Quantum meruit won’t get you the contract price — because there was no enforceable contract price. It gets you what the services were worth on the open market, which may be more or less than what you hoped to charge. But it prevents the other party from walking away with free labor or free goods just because the paperwork was flawed.
The most effective protection is also the simplest: be explicit about whether your document is binding. An enormous share of agreement-to-agree disputes arise from ambiguity that could have been avoided with a single clear paragraph at the top of the document.
If you want the document to be non-binding, say so in plain terms and repeat it in the signature block. Identify any specific provisions that are binding — confidentiality, exclusivity, cost-sharing for due diligence — and make clear that everything else is subject to a future definitive agreement. State explicitly that failure to reach a final deal is not a breach. This approach mirrors what sophisticated parties do in major transactions, and it works.
If you want the document to be binding, make sure every essential term is nailed down. Don’t leave price, scope, quantity, duration, or performance obligations for later. Where flexibility is genuinely needed, build in a gap-filling mechanism rather than a gap: tie a price to a published index, define a formula for calculating fees, or designate a third party to resolve open questions. A contract that says “the annual fee will be the Consumer Price Index rate plus 3%” is enforceable.
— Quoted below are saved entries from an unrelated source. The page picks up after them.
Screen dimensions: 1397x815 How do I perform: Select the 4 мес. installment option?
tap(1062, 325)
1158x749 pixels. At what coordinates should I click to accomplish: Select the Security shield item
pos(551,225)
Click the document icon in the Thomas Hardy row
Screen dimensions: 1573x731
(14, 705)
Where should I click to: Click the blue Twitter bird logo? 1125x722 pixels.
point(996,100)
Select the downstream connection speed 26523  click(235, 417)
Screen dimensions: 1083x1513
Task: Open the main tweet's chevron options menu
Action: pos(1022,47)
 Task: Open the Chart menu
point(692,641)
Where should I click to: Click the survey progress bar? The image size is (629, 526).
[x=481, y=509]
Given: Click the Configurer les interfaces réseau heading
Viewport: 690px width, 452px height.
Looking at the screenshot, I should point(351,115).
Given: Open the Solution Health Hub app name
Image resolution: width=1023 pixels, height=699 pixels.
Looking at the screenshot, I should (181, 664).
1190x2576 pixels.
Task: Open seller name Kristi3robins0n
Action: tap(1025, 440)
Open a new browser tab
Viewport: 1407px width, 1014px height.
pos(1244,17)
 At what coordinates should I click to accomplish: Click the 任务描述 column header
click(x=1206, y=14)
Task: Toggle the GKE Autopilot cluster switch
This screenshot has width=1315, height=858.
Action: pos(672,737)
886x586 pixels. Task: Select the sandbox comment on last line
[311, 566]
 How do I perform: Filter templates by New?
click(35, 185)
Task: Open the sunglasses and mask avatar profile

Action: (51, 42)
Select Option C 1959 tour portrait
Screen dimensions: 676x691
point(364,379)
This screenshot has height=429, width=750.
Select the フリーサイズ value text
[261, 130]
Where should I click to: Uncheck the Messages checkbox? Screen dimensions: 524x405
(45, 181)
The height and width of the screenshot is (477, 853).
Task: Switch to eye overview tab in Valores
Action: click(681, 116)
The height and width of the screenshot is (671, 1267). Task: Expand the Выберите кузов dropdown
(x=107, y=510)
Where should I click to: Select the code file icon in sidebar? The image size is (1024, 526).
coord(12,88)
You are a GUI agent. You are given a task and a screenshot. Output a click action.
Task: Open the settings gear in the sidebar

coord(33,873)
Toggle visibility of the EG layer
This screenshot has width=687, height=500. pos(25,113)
A contract that says “the annual fee will be mutually agreed upon” is not.
Set a deadline for reaching a final agreement, and specify what happens if that deadline passes. Without a deadline, a Type II preliminary agreement can linger indefinitely, leaving both parties uncertain about their obligations. A provision stating that the preliminary agreement expires on a specific date — and that all obligations terminate at that point — gives both sides a clean exit if negotiations stall.
Finally, keep records of what each party spent in reliance on the preliminary deal. If the arrangement collapses, those records become the foundation of a promissory estoppel or quantum meruit claim. Receipts, contracts with subcontractors, evidence of turned-down opportunities — all of it matters if you end up arguing that you relied on the other party’s commitments and suffered real losses as a result.